Den 2ten Conference Call in der Woche organisiert die Marketing Abteilung in den USA. Daran sind wieder alle Kollegen beteiligt und das Ziel ist Best Practice Sharing. Man tauscht sich darüber aus, welche Aktivitäten anderswo gut funktioniert haben. Auch dieser Conference Call dauert 60 Minuten. Am Anfang und am Ende des Jahres gibt es noch ein Mitarbeitergespräch, ebenfalls per Telefon, indem die Entwicklungsperspektiven des Mitarbeiters besprochen werden. Seine Ziele erhält der Mitarbeiter am Anfang des Monats per Mail und sollte die Performance nicht passen dann gibt es auch noch die Möglichkeit einen firmeninternen Mentor (meist ein Kollege mit langjähriger Erfahrung) in Anspruch zu nehmen. Die verbleibende Arbeitszeit teilt sich der Mitarbeiter frei ein.

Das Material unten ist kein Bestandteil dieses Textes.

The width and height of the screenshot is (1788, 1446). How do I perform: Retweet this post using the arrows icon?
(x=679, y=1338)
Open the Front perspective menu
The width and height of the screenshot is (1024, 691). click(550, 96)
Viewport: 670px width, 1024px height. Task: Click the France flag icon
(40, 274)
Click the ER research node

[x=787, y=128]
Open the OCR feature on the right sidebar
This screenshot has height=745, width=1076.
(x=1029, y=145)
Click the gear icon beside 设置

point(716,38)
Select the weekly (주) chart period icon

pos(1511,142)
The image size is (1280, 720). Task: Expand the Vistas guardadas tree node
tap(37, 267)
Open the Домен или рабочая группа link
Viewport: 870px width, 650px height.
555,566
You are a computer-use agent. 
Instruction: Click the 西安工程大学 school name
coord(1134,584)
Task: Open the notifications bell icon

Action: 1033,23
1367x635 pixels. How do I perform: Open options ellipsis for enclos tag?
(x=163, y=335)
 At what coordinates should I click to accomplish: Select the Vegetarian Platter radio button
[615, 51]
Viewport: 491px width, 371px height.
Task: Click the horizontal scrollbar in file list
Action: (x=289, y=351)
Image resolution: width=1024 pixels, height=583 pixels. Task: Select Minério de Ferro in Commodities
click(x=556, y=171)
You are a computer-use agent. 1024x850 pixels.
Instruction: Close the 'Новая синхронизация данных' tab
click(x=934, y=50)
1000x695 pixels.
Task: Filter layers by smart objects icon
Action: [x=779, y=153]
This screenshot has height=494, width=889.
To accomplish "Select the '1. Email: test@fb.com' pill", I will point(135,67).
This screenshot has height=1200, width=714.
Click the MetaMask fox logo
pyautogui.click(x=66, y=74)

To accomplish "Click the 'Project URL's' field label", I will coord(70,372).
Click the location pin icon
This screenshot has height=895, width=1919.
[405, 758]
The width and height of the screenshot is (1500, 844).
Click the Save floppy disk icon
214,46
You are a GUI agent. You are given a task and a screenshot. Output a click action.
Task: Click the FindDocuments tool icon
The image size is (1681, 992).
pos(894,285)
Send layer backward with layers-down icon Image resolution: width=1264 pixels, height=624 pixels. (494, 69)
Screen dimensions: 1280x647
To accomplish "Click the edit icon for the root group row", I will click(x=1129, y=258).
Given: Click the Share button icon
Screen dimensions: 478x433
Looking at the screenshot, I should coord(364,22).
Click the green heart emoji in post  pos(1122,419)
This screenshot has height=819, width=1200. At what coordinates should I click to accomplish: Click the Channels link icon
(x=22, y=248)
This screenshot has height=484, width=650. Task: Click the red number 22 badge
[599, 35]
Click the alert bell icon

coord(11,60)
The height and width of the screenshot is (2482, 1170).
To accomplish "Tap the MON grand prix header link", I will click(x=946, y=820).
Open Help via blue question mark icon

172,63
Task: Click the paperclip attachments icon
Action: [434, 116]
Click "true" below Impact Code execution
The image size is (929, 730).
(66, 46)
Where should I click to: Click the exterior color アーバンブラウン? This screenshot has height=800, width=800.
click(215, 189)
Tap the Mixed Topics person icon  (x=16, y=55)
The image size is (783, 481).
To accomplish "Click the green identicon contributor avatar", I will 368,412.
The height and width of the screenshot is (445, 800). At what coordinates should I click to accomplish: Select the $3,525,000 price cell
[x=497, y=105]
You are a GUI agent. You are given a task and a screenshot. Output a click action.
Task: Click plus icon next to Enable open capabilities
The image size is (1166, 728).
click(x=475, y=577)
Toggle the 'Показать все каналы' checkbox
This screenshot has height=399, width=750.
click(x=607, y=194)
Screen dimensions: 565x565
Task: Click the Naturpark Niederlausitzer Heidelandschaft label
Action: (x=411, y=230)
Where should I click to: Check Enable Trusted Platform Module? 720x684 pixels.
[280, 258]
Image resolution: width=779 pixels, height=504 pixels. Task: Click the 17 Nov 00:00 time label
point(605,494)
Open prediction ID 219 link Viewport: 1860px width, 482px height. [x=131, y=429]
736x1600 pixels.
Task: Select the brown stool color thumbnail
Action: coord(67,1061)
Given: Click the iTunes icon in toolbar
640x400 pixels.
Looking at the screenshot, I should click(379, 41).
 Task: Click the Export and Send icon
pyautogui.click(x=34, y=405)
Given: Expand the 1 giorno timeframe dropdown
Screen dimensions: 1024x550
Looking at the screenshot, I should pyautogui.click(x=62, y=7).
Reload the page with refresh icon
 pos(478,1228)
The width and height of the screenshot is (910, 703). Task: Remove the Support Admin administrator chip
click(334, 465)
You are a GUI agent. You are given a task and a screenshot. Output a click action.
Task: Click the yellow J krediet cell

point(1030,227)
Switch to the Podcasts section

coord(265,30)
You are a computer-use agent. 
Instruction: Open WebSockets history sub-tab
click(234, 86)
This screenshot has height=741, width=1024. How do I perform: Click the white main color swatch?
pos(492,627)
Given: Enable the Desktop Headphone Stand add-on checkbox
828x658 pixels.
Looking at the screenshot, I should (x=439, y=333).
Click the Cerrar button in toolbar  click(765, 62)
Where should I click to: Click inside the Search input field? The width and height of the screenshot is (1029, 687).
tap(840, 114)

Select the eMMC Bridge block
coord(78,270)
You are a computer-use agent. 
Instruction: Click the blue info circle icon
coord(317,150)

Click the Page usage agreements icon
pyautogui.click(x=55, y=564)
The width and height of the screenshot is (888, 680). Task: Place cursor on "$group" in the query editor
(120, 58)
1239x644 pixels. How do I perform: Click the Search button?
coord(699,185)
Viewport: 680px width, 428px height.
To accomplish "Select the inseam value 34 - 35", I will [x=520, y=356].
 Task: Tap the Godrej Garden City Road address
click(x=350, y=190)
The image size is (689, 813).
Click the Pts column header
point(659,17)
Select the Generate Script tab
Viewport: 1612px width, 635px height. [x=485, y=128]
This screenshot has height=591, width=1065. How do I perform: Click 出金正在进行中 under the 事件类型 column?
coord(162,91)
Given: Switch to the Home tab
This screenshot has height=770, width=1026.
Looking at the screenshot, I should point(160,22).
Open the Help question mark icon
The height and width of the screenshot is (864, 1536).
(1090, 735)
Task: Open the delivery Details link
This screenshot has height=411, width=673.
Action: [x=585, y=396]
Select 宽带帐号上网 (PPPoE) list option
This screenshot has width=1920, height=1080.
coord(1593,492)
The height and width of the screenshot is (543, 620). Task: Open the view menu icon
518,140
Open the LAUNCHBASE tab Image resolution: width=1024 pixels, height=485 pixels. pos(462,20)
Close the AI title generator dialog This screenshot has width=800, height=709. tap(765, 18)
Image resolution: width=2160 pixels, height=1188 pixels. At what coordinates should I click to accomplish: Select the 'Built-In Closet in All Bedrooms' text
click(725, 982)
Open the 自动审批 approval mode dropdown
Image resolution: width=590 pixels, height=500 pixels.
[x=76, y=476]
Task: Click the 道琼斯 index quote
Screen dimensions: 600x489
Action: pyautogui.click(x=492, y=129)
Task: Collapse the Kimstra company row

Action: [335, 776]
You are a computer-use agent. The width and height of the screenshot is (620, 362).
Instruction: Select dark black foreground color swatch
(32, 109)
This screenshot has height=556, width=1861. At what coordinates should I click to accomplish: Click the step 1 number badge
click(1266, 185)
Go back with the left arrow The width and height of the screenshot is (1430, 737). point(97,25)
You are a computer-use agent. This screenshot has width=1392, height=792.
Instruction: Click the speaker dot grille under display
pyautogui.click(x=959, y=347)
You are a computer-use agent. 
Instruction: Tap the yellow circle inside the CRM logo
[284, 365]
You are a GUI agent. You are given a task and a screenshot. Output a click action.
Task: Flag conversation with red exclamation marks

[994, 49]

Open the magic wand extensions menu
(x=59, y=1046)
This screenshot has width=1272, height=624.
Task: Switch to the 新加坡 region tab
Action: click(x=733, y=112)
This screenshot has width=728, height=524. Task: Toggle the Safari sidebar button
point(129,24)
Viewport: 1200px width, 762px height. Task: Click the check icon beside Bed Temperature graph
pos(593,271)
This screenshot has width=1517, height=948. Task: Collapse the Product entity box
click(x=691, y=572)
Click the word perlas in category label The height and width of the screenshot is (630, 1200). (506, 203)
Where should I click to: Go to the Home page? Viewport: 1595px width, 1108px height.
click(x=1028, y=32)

Im Vergleich zu früheren Anstellungsverhältnissen, er war davor bei einem renommierten Handyhersteller tätig, ist das “Korsett” jetzt nicht mehr so eng, meint er. Das war auch der Grund warum er sich letzten Endes seinen Job gewechselt hat. Die Eigenverantwortlichkeit und Selbstbestimmtheit sind dafür höher, Familie und Beruf lassen sich so einfach besser miteinander verbinden und er hat auch mehr Freude an der Arbeit. Was ihm im Vergleich zu früher schon fehlt, sei der persönliche Kontakt zu anderen Arbeitskollegen, den er im Büro hatte. In Summe findet er, dass sich seine Arbeitssituation jedenfalls verbessert hat.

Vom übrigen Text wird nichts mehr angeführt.